§ The task:
Copy the passage on couples living together from "Living together as" through "and long-term relationships.", inclusive, and change "convention" to "custom" wherever it occurs.

§ Selected extract:
%%

Living together as a loosely-committed couple meant men and women were progressive, forward-looking, confident enough in their status as man and woman to dispense with the usual social covenant-approval of religious- and/or state-sanctioned marriage. Rather than be twisted into legal knots by convention, men and women would be free to make their own choices; if they meant to remain together they would, if not, well the experiment of experience was the result.

Or should that rather be the experience of experiment. Trouble is, there's nothing usually so casual and throwaway as human emotional investment and expectations We can attempt to mould our feelings and reactions into a straitjacket of hanging loose and easy over intimate relationships but we cannot really leave biology and human nature out of the equation as we bound into the dim future of destiny and long-term relationships.

%%

§ Supplied material:
%%

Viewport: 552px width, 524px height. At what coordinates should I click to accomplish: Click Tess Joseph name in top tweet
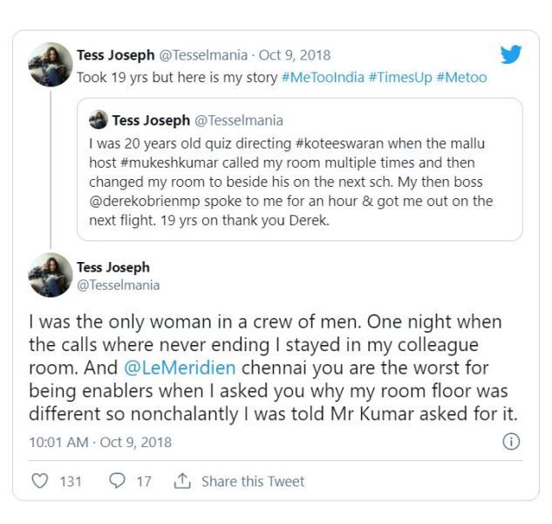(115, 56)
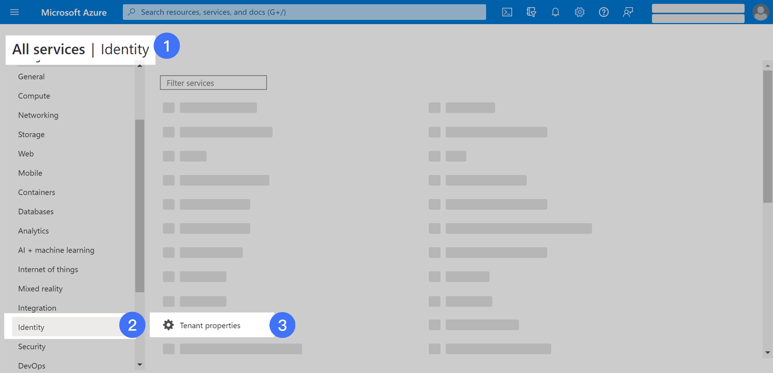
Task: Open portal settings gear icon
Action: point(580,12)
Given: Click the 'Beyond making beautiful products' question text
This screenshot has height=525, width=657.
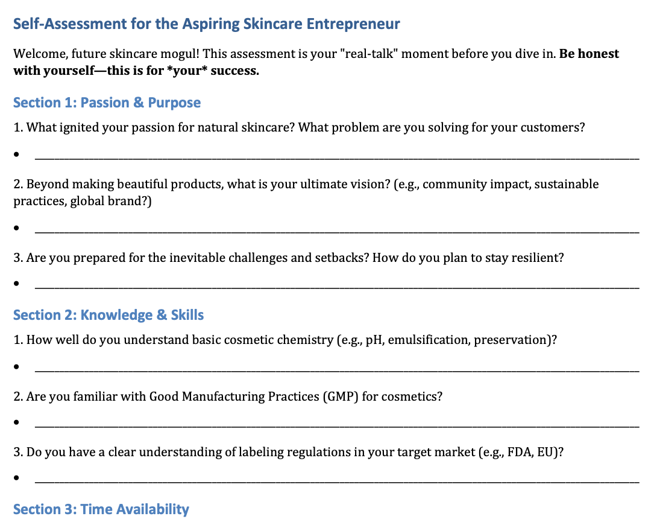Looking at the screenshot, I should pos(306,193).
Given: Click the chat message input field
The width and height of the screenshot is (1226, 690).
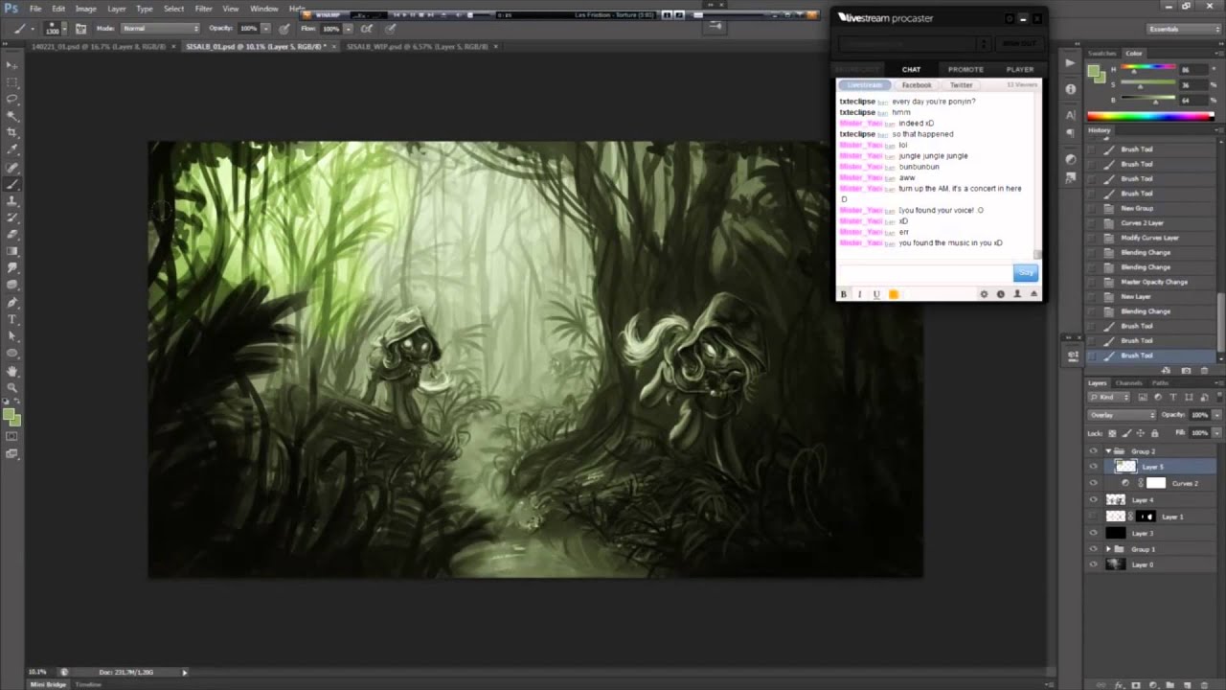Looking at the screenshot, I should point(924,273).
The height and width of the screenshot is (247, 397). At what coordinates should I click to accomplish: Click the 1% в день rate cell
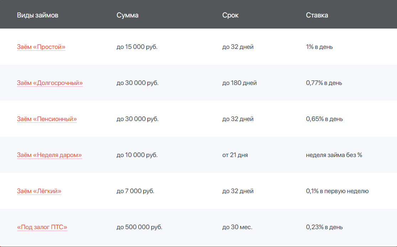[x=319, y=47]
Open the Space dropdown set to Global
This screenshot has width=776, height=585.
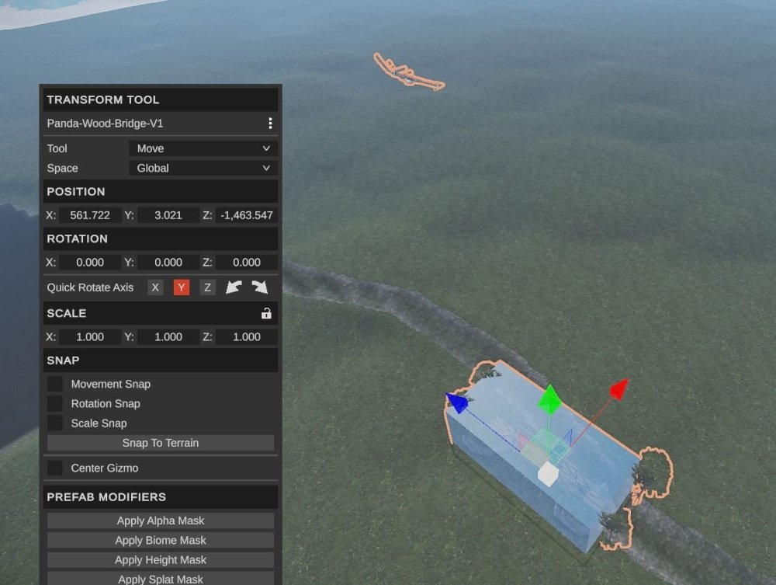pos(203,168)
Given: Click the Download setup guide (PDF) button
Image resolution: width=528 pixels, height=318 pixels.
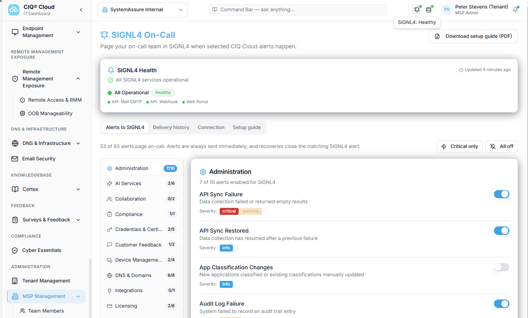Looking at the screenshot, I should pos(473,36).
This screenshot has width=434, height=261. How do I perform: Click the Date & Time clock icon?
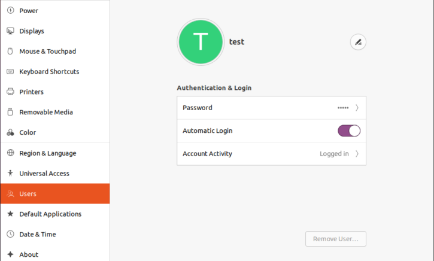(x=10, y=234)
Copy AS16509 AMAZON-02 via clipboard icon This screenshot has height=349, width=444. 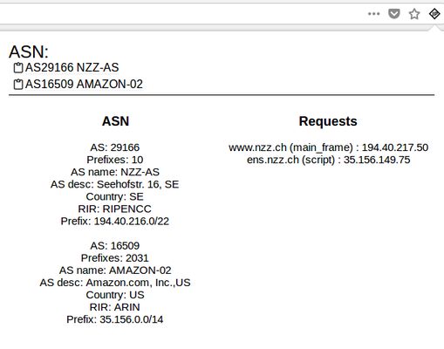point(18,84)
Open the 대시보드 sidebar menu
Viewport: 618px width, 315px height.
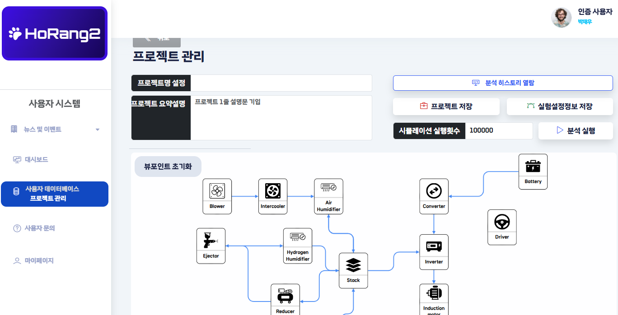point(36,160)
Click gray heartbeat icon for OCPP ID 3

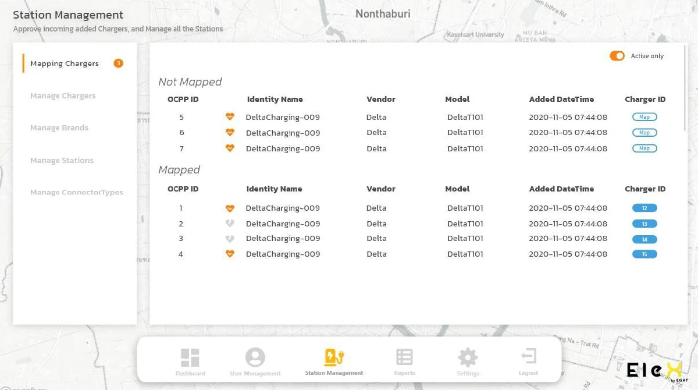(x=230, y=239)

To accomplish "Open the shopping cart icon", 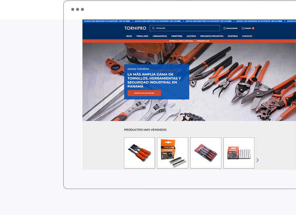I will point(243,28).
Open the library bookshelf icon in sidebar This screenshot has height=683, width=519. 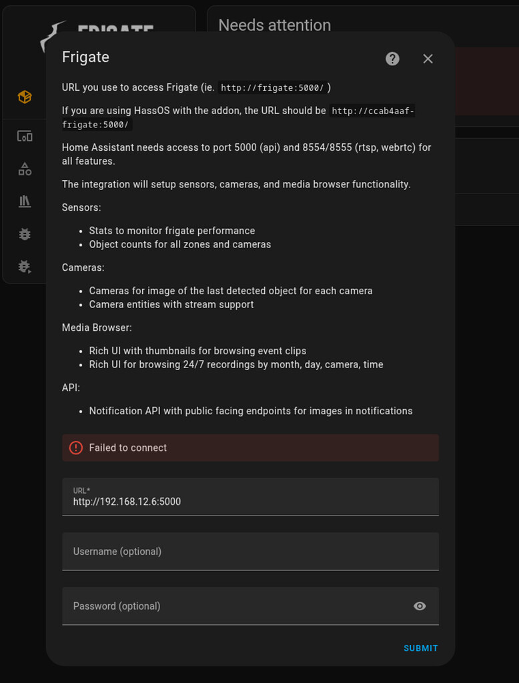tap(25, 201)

%%
%%

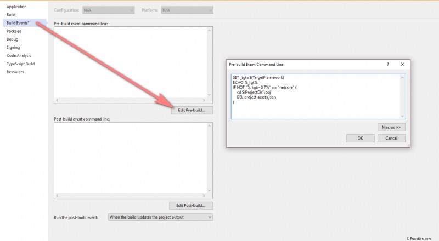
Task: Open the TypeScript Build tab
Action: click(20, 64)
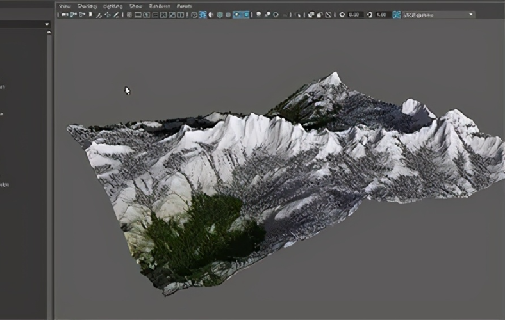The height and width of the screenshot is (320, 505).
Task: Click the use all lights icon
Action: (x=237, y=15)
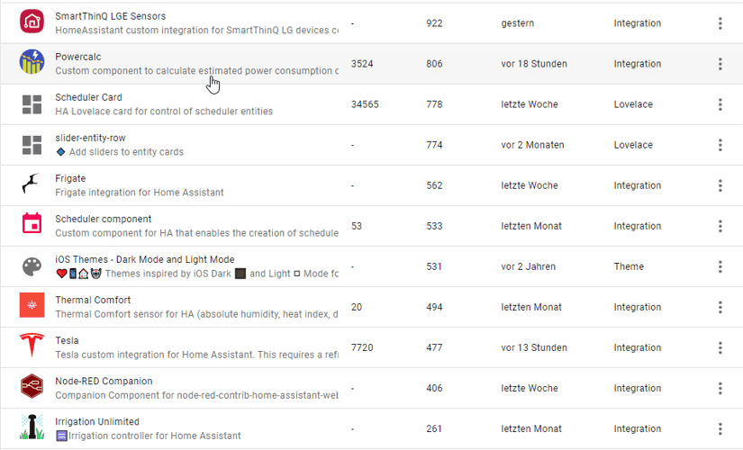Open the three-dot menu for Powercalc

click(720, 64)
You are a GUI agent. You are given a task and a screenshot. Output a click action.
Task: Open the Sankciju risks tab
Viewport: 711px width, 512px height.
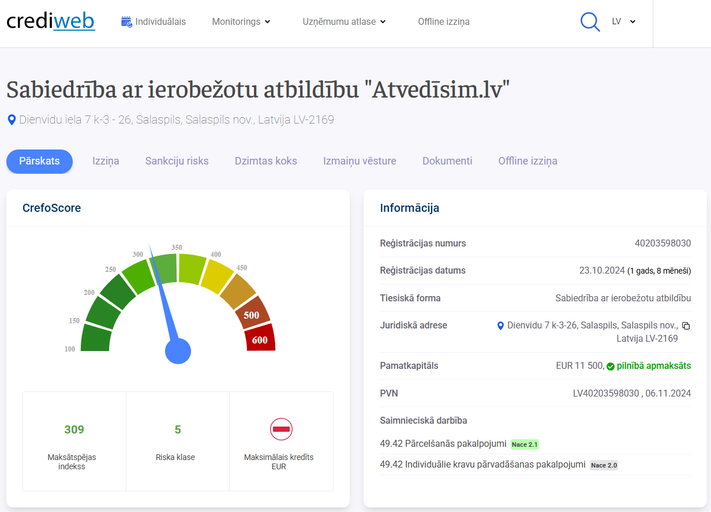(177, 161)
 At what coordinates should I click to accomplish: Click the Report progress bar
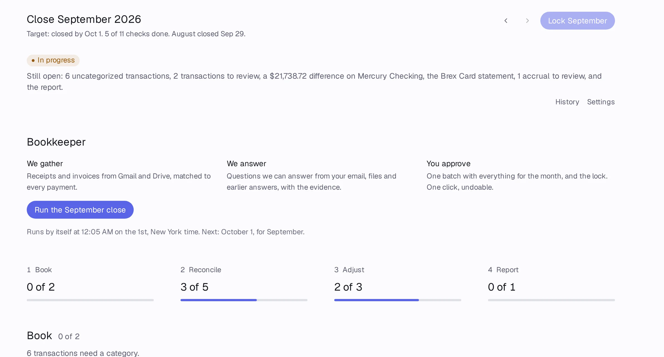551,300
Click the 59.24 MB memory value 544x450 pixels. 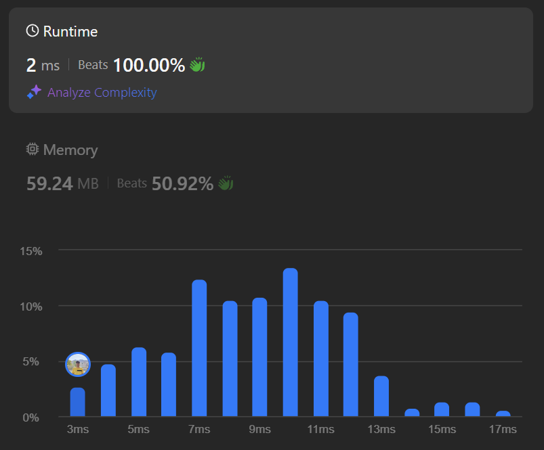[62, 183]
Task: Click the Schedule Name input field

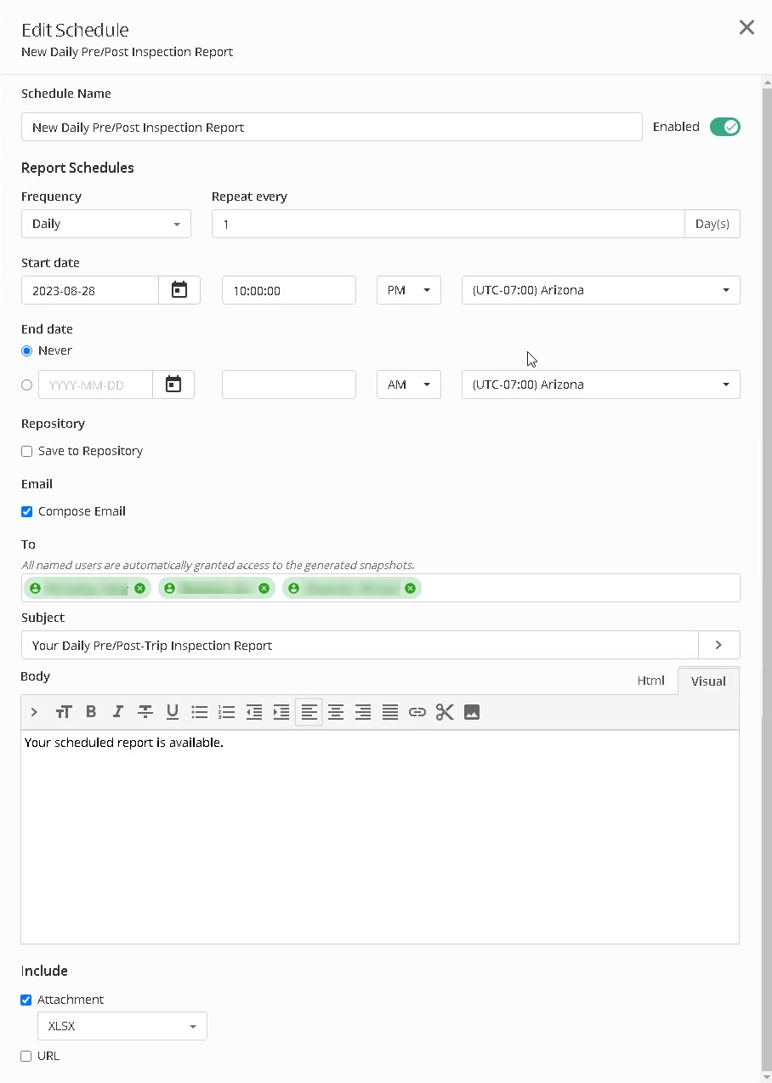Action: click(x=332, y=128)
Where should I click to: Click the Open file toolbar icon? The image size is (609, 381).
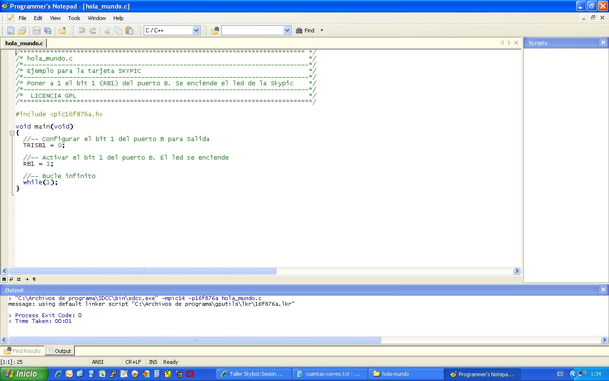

%%

§ Answer to this problem:
Living together as a loosely-committed couple meant men and women were progressive, forward-looking, confident enough in their status as man and woman to dispense with the usual social covenant-approval of religious- and/or state-sanctioned marriage. Rather than be twisted into legal knots by custom, men and women would be free to make their own choices; if they meant to remain together they would, if not, well the experiment of experience was the result.

Or should that rather be the experience of experiment. Trouble is, there's nothing usually so casual and throwaway as human emotional investment and expectations We can attempt to mould our feelings and reactions into a straitjacket of hanging loose and easy over intimate relationships but we cannot really leave biology and human nature out of the equation as we bound into the dim future of destiny and long-term relationships.